:: TRECHO DE ORIGEM ::

A carreira sindicalista de Luís Inácio Lula da Silva iniciou-se em 1970 como suplente de diretoria, ao participar, no dia 20 de fevereiro, da assembleia convocada pelo Sindicato dos Metalúrgicos de São Bernardo no Cine Anchieta. A categoria deveria decidir se integrava a campanha salarial de abril sob o comando da Federação dos Metalúrgicos do Estado de São Paulo, ou alçaria voo isoladamente. Agentes do DOPS infiltraram-se entre os operários, conforme relatório reservado disponível na internet. Participei da mesa diretora, como advogado da entidade, a convite do presidente Paulo Vidal.
Em 19 de abril de 1975 Lula assume a presidência do Sindicato, em solenidade a qual compareceu o governador Paulo Egydio Martins. A primeira campanha de repercussão nacional, por ele liderada, foi deflagrada em setembro de 1977. Reivindicavam os trabalhadores a reposição de perdas salariais da ordem de 34,1%, provocadas pela manipulação dos índices de inflação pelo Ministério da Fazenda com o objetivo de reduzir a taxa oficial de reajustamento salarial. Registra o livro Imagens da Luta – 1905/1985, editado em 1987 pelo Sindicato, que a Campanha de 1977 trouxe como resultado “o Sindicato como a grande referência política da categoria e a reativação da vida sindical”.
A primeira greve dos metalúrgicos do ABC foi deflagrada no dia 12 de maio de 1978. Ajuizado o dissídio pela Federação das Indústrias (FIESP) no dia 16, o julgamento, designado para o dia 18, concluiu pela ilegalidade do movimento por 15 votos contra 1, do juiz classista Marcelino Marques. A greve persistiu e, no dia 31, o Sindicato e o Grupo 14, representando o Sindicato da Indústria Automotiva, após prolongadas negociações assinaram, na sede da Associação Nacional dos Fabricantes de Veículos Automotores (ANFAVEA), Convenção Coletiva de Trabalho.
O movimento grevista foi encerrado mediante a concessão de aumento real de 5,5% sobre os salários reajustados na data-base, sem desconto dos dias parados ou punição dos grevistas. Participei das negociações, como advogado do Sindicato e assinei a Convenção ao lado de Lula, Devanir Ribeiro e Valter Barelli.

:::

◆ **ENUNCIADO DO EXERCÍCIO**
Dê continuidade ao texto acima sobre a trajetória sindical de Lula, começando logo após a última frase apresentada.

:: MATERIAL FORNECIDO ::

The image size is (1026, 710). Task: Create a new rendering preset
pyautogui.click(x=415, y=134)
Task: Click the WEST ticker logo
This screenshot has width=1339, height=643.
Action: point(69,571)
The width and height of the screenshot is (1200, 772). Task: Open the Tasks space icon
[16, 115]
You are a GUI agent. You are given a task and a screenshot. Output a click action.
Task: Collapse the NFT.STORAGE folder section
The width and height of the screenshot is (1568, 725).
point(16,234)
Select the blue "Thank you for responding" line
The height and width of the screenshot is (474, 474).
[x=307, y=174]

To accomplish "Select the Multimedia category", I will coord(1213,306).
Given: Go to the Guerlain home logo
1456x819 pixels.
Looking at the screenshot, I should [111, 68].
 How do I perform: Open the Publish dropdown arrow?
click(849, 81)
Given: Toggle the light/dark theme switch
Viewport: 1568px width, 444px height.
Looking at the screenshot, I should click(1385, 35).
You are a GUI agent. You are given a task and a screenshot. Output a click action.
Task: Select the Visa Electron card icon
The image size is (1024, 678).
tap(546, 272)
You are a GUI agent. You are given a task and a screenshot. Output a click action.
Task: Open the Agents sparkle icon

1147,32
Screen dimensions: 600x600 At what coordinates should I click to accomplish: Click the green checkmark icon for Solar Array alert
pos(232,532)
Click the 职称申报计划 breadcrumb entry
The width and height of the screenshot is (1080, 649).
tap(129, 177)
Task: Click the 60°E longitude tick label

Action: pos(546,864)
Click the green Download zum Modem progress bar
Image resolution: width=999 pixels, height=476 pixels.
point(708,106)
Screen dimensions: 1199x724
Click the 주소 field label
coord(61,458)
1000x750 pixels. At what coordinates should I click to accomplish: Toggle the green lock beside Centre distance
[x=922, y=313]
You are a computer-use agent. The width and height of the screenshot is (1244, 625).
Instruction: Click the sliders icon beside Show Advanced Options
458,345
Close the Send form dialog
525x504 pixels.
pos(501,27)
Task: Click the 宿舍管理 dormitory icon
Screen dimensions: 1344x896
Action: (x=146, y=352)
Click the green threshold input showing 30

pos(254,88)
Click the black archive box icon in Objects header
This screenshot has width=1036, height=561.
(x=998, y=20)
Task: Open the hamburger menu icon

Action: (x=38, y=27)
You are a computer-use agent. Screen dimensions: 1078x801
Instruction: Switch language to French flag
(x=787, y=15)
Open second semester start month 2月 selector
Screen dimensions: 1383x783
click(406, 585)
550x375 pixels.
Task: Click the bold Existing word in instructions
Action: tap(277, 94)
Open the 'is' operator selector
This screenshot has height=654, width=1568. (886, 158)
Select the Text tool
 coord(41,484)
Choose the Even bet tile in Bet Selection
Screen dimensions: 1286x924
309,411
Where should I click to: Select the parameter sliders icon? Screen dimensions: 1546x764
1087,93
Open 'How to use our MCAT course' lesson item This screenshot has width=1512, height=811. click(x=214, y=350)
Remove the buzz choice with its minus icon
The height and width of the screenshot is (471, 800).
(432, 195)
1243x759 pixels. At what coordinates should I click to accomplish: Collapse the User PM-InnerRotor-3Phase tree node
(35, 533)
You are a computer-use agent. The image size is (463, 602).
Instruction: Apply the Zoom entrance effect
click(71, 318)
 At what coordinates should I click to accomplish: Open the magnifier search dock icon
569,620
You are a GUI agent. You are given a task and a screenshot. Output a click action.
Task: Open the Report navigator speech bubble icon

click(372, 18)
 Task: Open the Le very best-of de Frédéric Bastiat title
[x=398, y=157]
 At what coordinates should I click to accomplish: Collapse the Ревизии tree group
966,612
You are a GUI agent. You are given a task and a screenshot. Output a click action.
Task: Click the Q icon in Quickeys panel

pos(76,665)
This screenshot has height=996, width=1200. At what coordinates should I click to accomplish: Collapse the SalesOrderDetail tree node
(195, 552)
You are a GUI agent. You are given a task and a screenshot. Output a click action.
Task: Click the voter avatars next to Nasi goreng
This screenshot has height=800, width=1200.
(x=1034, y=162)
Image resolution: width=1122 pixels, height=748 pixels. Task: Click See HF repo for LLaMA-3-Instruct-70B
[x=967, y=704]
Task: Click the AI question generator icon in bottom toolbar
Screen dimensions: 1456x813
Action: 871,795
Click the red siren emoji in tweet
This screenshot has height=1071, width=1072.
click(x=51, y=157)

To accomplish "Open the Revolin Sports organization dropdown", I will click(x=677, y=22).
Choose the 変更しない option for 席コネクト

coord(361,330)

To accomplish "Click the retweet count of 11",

:::

◆ **RESPOSTA DO EXERCÍCIO**
São raros os trabalhos imparciais relativos ao período 1978, 1979 e 1980, durante o qual os metalúrgicos de São Bernardo revigoraram a vida sindical anestesiada desde abril de 1964, pelas intervenções decretadas pelo Ministério do Trabalho. A mais longa e difícil foi deflagrada no dia 1º de abril de 1980, com o apoio dos metalúrgicos de Santo André e São Caetano. Como se esperava a FIESP ajuizou dissídio com pedido de decretação da ilegalidade da paralisação. Rapidamente o TRT de São Paulo colocou o processo em pauta e decidiu. Incumbido das defesas escritas e sustentações orais, esperava pela repetição dos maus resultados. Por maioria de votos, porém, o Tribunal deu-se por incompetente para apreciação a matéria, graças ao voto do Juiz Octávio Pupo Nogueira Filho. Detalhada reportagem sobre o julgamento foi publicada pela IstoÉ, em matéria assinada por Luiz Roberto Serrano e Tão Gomes Pinto (9/4/1980).
Ausente Lula acompanhava-me o vice-presidente Rubens Teodoro de Arruda, o Rubão, na companhia de quem segui para São Bernardo, a fim de transmitir a notícia aos dirigentes e grevistas.
A decisão favorecia a greve, pois afastava o risco da intervenção. A Lei nº 4.330/1965, como a atual Lei nº 7.783/1989, determinava o retorno ao trabalho, qualquer que fosse o teor da sentença judicial. Ciente do resultado, Lula pediu-me tempo para pensar. Ao retornar afirmou que a greve teria continuidade. Indagou-me, então, o que viria a acontecer. Respondi-lhe que não saberia dizer, mas que o Sindicato enveredava pelo terreno da ilegalidade.
A decisão judicial provocou o retorno ao trabalho em cidades do interior. Em seguida a FIESP ajuizou o segundo dissídio para requerer a decretação da ilegalidade da greve, fundamentado na desobediência à decisão judicial anterior, conforme rezava o artigo 25, III, da Lei nº 4.330/64.
O Sindicato de São Bernardo aos poucos ficou isolado. Em São Caetano os operários retomaram o trabalho. Em Santo André a greve se enfraquecia diariamente. Em 15 de abril o TRT de São Paulo decreta a greve ilegal. No dia 17, o Ministro Murilo Macedo intervém no Sindicato e afasta Lula e demais diretores.
A intervenção consumou-se em 18 de abril. A ROTA, presente o comandante da Polícia Militar, coronel do Exército Arnaldo Braga, escoltava o Delegado do Trabalho Ricardo Nassin Saad e o interventor Osvaldo D’Aguiar Batista. O Sindicato encontrava-se vazio. Nas imediações, metalúrgicos aguardavam o desfecho dos acontecimentos. Como advogado, esperei a comitiva na entrada do edifício. O deputado Flávio Bierrembach, companheiro do PMDB na Assembleia Legislativa, permaneceu ao meu lado.
O Ministro Murilo Macedo manteve a intervenção até fevereiro de 1981. Lula foi preso, condenado e, depois, absolvido. Em liberdade optou pela vida política. Fundou o Partido dos Trabalhadores, foi deputado constituinte e chegou duas vezes à presidência da República. A carceragem em Curitiba é apenas um dos capítulos, talvez não o final, de conturbada História de vida.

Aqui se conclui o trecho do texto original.